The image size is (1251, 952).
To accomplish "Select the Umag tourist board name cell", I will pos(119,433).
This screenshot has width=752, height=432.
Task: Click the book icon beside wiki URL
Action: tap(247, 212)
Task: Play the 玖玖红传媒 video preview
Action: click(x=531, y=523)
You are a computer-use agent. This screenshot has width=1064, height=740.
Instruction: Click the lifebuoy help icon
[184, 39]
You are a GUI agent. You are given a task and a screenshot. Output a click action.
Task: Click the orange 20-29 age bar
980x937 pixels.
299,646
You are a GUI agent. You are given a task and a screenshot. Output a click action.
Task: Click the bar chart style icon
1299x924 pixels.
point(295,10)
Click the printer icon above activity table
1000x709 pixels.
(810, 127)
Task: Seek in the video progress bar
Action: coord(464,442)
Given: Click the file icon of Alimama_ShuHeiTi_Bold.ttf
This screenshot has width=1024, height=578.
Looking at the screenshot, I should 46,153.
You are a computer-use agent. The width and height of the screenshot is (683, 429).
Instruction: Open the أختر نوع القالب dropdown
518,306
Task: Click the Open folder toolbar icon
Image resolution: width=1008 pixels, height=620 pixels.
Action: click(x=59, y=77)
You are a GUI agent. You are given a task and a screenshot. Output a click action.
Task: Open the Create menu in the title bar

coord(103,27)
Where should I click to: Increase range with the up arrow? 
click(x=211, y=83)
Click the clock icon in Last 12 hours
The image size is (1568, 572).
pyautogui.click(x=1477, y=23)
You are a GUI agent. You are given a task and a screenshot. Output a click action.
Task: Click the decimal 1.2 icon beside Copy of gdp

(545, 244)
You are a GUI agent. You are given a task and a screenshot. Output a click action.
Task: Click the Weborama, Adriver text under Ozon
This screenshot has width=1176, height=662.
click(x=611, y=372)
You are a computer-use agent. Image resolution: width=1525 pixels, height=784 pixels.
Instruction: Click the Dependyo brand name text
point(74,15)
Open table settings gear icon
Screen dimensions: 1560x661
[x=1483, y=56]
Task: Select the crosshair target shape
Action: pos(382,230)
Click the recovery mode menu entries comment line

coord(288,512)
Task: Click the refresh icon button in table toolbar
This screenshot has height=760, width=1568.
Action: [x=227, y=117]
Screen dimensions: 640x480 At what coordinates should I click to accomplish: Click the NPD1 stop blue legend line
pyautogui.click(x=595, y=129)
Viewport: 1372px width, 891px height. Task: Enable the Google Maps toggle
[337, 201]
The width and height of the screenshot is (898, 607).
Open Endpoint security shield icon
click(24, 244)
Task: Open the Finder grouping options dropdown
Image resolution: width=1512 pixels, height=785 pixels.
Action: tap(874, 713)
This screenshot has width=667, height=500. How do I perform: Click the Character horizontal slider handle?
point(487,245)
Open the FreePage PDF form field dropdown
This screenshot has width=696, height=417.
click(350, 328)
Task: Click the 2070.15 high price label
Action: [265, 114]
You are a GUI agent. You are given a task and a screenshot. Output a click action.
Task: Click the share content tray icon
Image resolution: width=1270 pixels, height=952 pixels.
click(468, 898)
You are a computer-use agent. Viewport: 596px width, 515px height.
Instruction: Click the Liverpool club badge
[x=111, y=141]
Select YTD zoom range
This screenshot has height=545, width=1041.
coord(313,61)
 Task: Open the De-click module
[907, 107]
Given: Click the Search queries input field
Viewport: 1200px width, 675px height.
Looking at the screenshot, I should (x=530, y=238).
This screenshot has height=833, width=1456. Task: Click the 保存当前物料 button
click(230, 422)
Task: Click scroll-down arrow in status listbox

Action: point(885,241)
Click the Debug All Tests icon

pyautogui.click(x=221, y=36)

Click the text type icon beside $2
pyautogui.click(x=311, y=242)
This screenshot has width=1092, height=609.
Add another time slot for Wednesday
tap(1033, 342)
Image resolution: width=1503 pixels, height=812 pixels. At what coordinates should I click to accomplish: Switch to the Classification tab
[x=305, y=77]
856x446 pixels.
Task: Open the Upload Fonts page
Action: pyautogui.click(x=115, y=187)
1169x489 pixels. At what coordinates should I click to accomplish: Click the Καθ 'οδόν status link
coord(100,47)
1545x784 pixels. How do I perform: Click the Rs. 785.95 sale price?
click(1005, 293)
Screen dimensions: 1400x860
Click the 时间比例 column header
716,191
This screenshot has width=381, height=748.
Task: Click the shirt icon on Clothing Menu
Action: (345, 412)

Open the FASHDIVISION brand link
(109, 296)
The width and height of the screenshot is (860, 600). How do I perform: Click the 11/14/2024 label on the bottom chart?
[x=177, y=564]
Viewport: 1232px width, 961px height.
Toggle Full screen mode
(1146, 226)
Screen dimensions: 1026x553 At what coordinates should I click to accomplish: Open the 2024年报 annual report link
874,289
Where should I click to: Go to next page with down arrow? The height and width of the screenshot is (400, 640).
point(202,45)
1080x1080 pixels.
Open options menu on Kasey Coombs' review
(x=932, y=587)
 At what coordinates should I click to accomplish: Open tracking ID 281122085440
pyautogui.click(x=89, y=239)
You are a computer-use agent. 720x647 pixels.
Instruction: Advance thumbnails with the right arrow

····················

* **JOB**:
Please rewrite the records from the line with "You are a computer-use agent. The" up to and including the line with "pyautogui.click(x=1477, y=23)", changing "up arrow" to "upward arrow" and keeping everything else the same. Give only those lines.

* **COMPLETED TASK**:
You are a computer-use agent. The width and height of the screenshot is (683, 429).
Instruction: Open the أختر نوع القالب dropdown
518,306
Task: Click the Open folder toolbar icon
Image resolution: width=1008 pixels, height=620 pixels.
Action: click(x=59, y=77)
You are a GUI agent. You are given a task and a screenshot. Output a click action.
Task: Open the Create menu in the title bar

coord(103,27)
Where should I click to: Increase range with the upward arrow? 
click(x=211, y=83)
Click the clock icon in Last 12 hours
The image size is (1568, 572).
pyautogui.click(x=1477, y=23)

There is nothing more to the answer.